Han Qi avançou, curvando-se: “É um assunto difícil de acreditar, mas não pode ser ignorado.”
Zhao Shu, curioso, perguntou: “Que quer dizer com isso?”
Han Qi respondeu: “Majestade, a observação dos astros para prever o tempo existe desde a antiguidade, embora seja rara. Portanto, não é impossível que Wang Jinghui domine essa arte. Em segundo lugar, esse assunto não lhe traz benefício algum. Embora seja funcionário do governo, seu cargo é inferior ao de um nono grau. Recusou repetidas vezes promoções e pretende conquistar mérito por exame próprio. Mesmo se tudo correr bem, não ganha nada; pelo contrário, arrisca a vida. Com sua reputação de médico que socorre os necessitados, não é estranho que aja assim.

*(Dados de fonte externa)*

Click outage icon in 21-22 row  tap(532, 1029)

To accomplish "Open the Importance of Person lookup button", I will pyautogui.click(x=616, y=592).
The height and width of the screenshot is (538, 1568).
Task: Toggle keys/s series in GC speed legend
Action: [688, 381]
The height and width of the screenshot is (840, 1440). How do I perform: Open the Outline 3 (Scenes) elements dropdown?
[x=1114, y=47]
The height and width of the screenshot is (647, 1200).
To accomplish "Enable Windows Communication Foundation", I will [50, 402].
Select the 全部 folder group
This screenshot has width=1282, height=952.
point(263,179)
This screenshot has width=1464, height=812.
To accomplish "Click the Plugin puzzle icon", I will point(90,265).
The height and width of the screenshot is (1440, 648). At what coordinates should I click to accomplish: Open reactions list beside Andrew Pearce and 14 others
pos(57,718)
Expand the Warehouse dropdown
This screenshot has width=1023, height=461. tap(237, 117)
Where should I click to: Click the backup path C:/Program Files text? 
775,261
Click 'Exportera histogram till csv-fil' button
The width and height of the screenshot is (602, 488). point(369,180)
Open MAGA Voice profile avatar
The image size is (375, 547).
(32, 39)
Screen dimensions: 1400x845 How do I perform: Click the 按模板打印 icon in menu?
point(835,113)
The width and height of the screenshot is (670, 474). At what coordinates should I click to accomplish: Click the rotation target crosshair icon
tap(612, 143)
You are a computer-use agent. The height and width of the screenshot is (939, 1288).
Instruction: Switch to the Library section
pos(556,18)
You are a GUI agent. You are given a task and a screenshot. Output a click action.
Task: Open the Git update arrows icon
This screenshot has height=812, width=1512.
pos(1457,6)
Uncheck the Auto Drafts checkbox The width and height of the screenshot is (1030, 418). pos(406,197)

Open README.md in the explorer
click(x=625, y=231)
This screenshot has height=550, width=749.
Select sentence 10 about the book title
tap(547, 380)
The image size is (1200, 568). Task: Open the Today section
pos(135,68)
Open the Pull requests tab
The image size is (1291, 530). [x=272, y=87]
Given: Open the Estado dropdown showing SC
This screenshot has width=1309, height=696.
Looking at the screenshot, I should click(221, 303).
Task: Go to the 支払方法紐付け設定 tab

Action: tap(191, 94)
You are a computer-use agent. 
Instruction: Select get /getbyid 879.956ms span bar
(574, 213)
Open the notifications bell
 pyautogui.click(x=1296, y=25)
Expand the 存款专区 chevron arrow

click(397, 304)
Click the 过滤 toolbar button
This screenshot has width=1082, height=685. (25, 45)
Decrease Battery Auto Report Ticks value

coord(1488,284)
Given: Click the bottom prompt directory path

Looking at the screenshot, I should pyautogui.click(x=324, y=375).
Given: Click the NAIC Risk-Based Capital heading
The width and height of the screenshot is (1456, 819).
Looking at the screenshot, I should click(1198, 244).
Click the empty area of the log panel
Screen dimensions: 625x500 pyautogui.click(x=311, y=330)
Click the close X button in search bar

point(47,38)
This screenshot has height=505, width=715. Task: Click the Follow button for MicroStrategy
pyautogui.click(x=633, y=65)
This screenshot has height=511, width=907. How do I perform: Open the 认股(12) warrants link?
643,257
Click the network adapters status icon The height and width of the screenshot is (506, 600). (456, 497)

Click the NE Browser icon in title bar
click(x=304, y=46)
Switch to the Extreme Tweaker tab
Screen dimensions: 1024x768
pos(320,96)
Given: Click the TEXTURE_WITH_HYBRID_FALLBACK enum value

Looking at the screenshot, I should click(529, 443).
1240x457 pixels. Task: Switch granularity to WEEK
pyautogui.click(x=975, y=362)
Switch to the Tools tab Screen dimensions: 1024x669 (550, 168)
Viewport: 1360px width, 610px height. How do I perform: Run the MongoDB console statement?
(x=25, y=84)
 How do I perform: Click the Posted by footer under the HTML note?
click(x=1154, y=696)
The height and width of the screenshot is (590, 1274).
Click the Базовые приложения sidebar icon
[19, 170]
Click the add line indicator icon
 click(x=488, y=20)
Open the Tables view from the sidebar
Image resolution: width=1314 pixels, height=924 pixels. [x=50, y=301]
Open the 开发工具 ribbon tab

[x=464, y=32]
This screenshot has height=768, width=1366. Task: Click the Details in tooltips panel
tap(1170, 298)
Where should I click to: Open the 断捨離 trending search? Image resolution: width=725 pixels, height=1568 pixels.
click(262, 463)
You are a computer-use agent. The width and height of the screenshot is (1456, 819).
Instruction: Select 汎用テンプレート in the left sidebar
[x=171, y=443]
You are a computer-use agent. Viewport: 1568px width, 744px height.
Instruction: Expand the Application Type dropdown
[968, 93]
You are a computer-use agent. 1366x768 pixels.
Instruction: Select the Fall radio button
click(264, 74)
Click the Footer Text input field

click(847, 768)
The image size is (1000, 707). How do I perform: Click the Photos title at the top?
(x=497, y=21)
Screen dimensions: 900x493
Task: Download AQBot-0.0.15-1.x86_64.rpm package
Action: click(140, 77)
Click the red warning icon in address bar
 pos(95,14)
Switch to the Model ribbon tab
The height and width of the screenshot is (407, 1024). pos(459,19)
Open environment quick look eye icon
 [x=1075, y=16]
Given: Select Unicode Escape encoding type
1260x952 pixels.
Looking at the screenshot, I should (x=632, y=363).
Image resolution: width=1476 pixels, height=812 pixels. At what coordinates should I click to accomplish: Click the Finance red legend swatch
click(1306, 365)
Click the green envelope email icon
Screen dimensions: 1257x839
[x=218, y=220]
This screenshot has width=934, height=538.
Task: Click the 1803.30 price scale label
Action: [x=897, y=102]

Por fim, caso se confirme sua previsão, sua vida é pequena diante da população de Kaifeng. Não podemos nos descuidar! Creio que as pessoas só buscam vantagem, mas para Wang Jinghui não há nenhum benefício, apenas risco de vida. Ninguém faria tal loucura, a menos que… a menos que seja realmente verdade!”
Depois dessas palavras, o salão Funing ficou em silêncio. A opinião de Han Qi, como chefe dos ministros, tinha grande peso, e seu argumento era decisivo: a inundação de Kaifeng não trazia nenhum benefício a Wang Jinghui, que arriscava a vida. Era impossível ignorar tal alerta. Wang Jinghui tinha excelente reputação entre os presentes, especialmente Zhao Xu, príncipe de Ying, que sabia do empenho de Wang Jinghui em casar com a princesa de Shu, preparando-se para o exame imperial para ser laureado e dar uma vida digna à futura esposa. Em tal situação, era impensável que Wang Jinghui mentisse, ainda mais arriscando a própria vida.